**REQUIRED WORK**:
Write the listing below again, word for word.
= = = =
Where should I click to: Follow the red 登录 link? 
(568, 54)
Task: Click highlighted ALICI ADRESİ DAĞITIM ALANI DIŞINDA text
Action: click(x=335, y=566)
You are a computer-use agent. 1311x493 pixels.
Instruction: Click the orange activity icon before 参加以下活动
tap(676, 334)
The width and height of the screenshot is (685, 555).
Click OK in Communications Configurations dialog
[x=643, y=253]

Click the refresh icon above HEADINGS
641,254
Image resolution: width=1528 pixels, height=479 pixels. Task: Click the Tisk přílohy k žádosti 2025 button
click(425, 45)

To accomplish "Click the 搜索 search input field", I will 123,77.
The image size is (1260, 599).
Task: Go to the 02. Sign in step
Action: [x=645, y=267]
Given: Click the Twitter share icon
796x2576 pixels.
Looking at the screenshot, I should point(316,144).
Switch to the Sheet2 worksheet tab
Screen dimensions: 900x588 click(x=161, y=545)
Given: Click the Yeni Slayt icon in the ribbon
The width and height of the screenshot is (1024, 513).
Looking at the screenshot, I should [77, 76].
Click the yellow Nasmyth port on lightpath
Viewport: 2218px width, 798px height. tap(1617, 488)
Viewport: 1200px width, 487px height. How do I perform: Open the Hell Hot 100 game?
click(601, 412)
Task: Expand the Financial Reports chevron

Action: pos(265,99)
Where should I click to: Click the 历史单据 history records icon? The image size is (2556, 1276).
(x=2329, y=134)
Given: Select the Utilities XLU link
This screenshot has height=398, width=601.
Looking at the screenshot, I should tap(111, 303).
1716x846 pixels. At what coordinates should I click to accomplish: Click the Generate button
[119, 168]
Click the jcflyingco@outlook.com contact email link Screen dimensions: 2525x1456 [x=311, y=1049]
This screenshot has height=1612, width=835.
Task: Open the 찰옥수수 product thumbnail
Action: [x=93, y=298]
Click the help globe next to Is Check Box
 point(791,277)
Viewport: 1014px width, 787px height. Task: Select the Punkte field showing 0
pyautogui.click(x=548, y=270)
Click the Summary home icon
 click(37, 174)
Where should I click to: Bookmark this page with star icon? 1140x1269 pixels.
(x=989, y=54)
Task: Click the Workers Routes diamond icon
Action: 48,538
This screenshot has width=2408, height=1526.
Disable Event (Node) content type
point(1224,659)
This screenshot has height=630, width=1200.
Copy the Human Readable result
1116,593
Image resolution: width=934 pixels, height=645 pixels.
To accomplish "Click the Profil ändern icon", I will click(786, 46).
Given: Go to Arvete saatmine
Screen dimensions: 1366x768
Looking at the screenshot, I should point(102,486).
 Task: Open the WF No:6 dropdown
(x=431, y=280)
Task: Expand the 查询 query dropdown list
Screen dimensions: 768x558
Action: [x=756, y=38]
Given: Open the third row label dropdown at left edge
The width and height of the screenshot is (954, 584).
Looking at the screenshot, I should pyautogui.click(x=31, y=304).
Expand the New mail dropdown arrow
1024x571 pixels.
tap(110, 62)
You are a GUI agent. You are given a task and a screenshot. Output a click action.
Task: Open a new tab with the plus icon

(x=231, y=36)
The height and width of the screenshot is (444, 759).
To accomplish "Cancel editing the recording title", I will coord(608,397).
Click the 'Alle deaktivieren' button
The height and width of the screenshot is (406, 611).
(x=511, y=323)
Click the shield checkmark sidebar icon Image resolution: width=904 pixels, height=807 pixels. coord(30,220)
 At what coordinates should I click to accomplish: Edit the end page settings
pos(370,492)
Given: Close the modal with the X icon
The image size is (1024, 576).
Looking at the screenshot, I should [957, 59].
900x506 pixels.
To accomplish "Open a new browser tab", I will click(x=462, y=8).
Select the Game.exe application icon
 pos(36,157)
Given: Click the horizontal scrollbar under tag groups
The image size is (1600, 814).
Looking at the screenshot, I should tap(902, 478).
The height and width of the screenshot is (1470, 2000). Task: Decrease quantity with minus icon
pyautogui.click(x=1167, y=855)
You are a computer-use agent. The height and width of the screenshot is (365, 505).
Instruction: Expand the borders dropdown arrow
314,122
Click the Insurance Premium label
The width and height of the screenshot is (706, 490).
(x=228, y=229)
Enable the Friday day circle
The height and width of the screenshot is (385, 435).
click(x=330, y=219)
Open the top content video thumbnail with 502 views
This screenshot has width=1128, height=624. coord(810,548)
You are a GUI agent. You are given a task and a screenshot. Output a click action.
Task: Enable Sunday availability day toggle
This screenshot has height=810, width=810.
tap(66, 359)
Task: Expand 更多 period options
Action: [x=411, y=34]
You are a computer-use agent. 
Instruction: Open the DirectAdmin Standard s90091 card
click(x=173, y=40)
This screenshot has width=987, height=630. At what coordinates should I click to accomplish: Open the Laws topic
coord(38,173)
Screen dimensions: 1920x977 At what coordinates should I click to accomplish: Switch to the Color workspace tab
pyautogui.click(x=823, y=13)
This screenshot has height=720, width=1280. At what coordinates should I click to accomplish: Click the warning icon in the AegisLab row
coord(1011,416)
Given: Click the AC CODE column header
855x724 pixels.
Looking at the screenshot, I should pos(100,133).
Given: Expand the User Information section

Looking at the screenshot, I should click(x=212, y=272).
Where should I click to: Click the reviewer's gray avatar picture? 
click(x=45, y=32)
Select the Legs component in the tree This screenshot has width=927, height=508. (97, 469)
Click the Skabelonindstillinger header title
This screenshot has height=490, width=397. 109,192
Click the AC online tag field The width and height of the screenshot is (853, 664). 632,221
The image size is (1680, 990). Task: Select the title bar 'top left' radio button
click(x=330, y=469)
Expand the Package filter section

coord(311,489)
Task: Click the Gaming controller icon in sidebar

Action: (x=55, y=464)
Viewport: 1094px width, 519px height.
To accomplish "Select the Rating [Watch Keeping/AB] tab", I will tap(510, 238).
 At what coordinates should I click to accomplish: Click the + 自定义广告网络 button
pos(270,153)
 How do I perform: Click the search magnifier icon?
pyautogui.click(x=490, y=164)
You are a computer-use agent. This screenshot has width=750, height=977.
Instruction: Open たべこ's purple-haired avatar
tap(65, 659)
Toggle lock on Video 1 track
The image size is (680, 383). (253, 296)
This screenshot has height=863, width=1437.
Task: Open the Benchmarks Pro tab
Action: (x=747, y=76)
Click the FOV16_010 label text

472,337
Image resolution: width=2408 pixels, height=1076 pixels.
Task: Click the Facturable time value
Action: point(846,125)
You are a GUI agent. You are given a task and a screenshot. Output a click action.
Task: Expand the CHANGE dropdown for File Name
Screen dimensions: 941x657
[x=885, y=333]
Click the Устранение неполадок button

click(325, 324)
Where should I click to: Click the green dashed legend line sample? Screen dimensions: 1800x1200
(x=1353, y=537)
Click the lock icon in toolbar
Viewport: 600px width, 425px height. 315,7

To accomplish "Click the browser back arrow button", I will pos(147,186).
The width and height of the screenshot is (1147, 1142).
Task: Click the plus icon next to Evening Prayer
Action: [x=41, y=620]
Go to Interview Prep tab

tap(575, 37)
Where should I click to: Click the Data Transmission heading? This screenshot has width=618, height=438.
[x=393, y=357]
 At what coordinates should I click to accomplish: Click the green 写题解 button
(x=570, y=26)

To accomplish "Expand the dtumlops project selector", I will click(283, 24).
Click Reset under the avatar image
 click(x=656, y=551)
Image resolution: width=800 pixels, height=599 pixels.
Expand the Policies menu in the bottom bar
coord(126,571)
= = = =
**OUTPUT OF THE TASK**:
Where should I click to: Follow the red 登录 link? 
(568, 54)
Task: Click highlighted ALICI ADRESİ DAĞITIM ALANI DIŞINDA text
Action: click(x=335, y=566)
You are a computer-use agent. 1311x493 pixels.
Instruction: Click the orange activity icon before 参加以下活动
tap(676, 334)
The width and height of the screenshot is (685, 555).
Click OK in Communications Configurations dialog
[x=643, y=253]

Click the refresh icon above HEADINGS
641,254
Image resolution: width=1528 pixels, height=479 pixels. Task: Click the Tisk přílohy k žádosti 2025 button
click(425, 45)

To accomplish "Click the 搜索 search input field", I will 123,77.
The image size is (1260, 599).
Task: Go to the 02. Sign in step
Action: [x=645, y=267]
Given: Click the Twitter share icon
796x2576 pixels.
Looking at the screenshot, I should point(316,144).
Switch to the Sheet2 worksheet tab
Screen dimensions: 900x588 click(x=161, y=545)
Given: Click the Yeni Slayt icon in the ribbon
The width and height of the screenshot is (1024, 513).
Looking at the screenshot, I should [77, 76].
Click the yellow Nasmyth port on lightpath
Viewport: 2218px width, 798px height. tap(1617, 488)
Viewport: 1200px width, 487px height. How do I perform: Open the Hell Hot 100 game?
click(601, 412)
Task: Expand the Financial Reports chevron

Action: pos(265,99)
Where should I click to: Click the 历史单据 history records icon? The image size is (2556, 1276).
(x=2329, y=134)
Given: Select the Utilities XLU link
This screenshot has height=398, width=601.
Looking at the screenshot, I should tap(111, 303).
1716x846 pixels. At what coordinates should I click to accomplish: Click the Generate button
[119, 168]
Click the jcflyingco@outlook.com contact email link Screen dimensions: 2525x1456 [x=311, y=1049]
This screenshot has height=1612, width=835.
Task: Open the 찰옥수수 product thumbnail
Action: [x=93, y=298]
Click the help globe next to Is Check Box
 point(791,277)
Viewport: 1014px width, 787px height. Task: Select the Punkte field showing 0
pyautogui.click(x=548, y=270)
Click the Summary home icon
 click(37, 174)
Where should I click to: Bookmark this page with star icon? 1140x1269 pixels.
(x=989, y=54)
Task: Click the Workers Routes diamond icon
Action: 48,538
This screenshot has width=2408, height=1526.
Disable Event (Node) content type
point(1224,659)
This screenshot has height=630, width=1200.
Copy the Human Readable result
1116,593
Image resolution: width=934 pixels, height=645 pixels.
To accomplish "Click the Profil ändern icon", I will click(786, 46).
Given: Go to Arvete saatmine
Screen dimensions: 1366x768
Looking at the screenshot, I should point(102,486).
 Task: Open the WF No:6 dropdown
(x=431, y=280)
Task: Expand the 查询 query dropdown list
Screen dimensions: 768x558
Action: [x=756, y=38]
Given: Open the third row label dropdown at left edge
The width and height of the screenshot is (954, 584).
Looking at the screenshot, I should pyautogui.click(x=31, y=304).
Expand the New mail dropdown arrow
1024x571 pixels.
tap(110, 62)
You are a GUI agent. You are given a task and a screenshot. Output a click action.
Task: Open a new tab with the plus icon

(x=231, y=36)
The height and width of the screenshot is (444, 759).
To accomplish "Cancel editing the recording title", I will coord(608,397).
Click the 'Alle deaktivieren' button
The height and width of the screenshot is (406, 611).
(x=511, y=323)
Click the shield checkmark sidebar icon Image resolution: width=904 pixels, height=807 pixels. coord(30,220)
 At what coordinates should I click to accomplish: Edit the end page settings
pos(370,492)
Given: Close the modal with the X icon
The image size is (1024, 576).
Looking at the screenshot, I should [957, 59].
900x506 pixels.
To accomplish "Open a new browser tab", I will click(x=462, y=8).
Select the Game.exe application icon
 pos(36,157)
Given: Click the horizontal scrollbar under tag groups
The image size is (1600, 814).
Looking at the screenshot, I should tap(902, 478).
The height and width of the screenshot is (1470, 2000). Task: Decrease quantity with minus icon
pyautogui.click(x=1167, y=855)
You are a computer-use agent. The height and width of the screenshot is (365, 505).
Instruction: Expand the borders dropdown arrow
314,122
Click the Insurance Premium label
The width and height of the screenshot is (706, 490).
(x=228, y=229)
Enable the Friday day circle
The height and width of the screenshot is (385, 435).
click(x=330, y=219)
Open the top content video thumbnail with 502 views
This screenshot has width=1128, height=624. coord(810,548)
You are a GUI agent. You are given a task and a screenshot. Output a click action.
Task: Enable Sunday availability day toggle
This screenshot has height=810, width=810.
tap(66, 359)
Task: Expand 更多 period options
Action: [x=411, y=34]
You are a computer-use agent. 
Instruction: Open the DirectAdmin Standard s90091 card
click(x=173, y=40)
This screenshot has width=987, height=630. At what coordinates should I click to accomplish: Open the Laws topic
coord(38,173)
Screen dimensions: 1920x977 At what coordinates should I click to accomplish: Switch to the Color workspace tab
pyautogui.click(x=823, y=13)
This screenshot has height=720, width=1280. At what coordinates should I click to accomplish: Click the warning icon in the AegisLab row
coord(1011,416)
Given: Click the AC CODE column header
855x724 pixels.
Looking at the screenshot, I should pos(100,133).
Given: Expand the User Information section

Looking at the screenshot, I should click(x=212, y=272).
Where should I click to: Click the reviewer's gray avatar picture? 
click(x=45, y=32)
Select the Legs component in the tree This screenshot has width=927, height=508. (97, 469)
Click the Skabelonindstillinger header title
This screenshot has height=490, width=397. 109,192
Click the AC online tag field The width and height of the screenshot is (853, 664). 632,221
The image size is (1680, 990). Task: Select the title bar 'top left' radio button
click(x=330, y=469)
Expand the Package filter section

coord(311,489)
Task: Click the Gaming controller icon in sidebar

Action: (x=55, y=464)
Viewport: 1094px width, 519px height.
To accomplish "Select the Rating [Watch Keeping/AB] tab", I will tap(510, 238).
 At what coordinates should I click to accomplish: Click the + 自定义广告网络 button
pos(270,153)
 How do I perform: Click the search magnifier icon?
pyautogui.click(x=490, y=164)
You are a computer-use agent. This screenshot has width=750, height=977.
Instruction: Open たべこ's purple-haired avatar
tap(65, 659)
Toggle lock on Video 1 track
The image size is (680, 383). (253, 296)
This screenshot has height=863, width=1437.
Task: Open the Benchmarks Pro tab
Action: (x=747, y=76)
Click the FOV16_010 label text

472,337
Image resolution: width=2408 pixels, height=1076 pixels.
Task: Click the Facturable time value
Action: point(846,125)
You are a GUI agent. You are given a task and a screenshot. Output a click action.
Task: Expand the CHANGE dropdown for File Name
Screen dimensions: 941x657
[x=885, y=333]
Click the Устранение неполадок button

click(325, 324)
Where should I click to: Click the green dashed legend line sample? Screen dimensions: 1800x1200
(x=1353, y=537)
Click the lock icon in toolbar
Viewport: 600px width, 425px height. 315,7

To accomplish "Click the browser back arrow button", I will pos(147,186).
The width and height of the screenshot is (1147, 1142).
Task: Click the plus icon next to Evening Prayer
Action: [x=41, y=620]
Go to Interview Prep tab

tap(575, 37)
Where should I click to: Click the Data Transmission heading? This screenshot has width=618, height=438.
[x=393, y=357]
 At what coordinates should I click to accomplish: Click the green 写题解 button
(x=570, y=26)

To accomplish "Expand the dtumlops project selector", I will click(283, 24).
Click Reset under the avatar image
 click(x=656, y=551)
Image resolution: width=800 pixels, height=599 pixels.
Expand the Policies menu in the bottom bar
coord(126,571)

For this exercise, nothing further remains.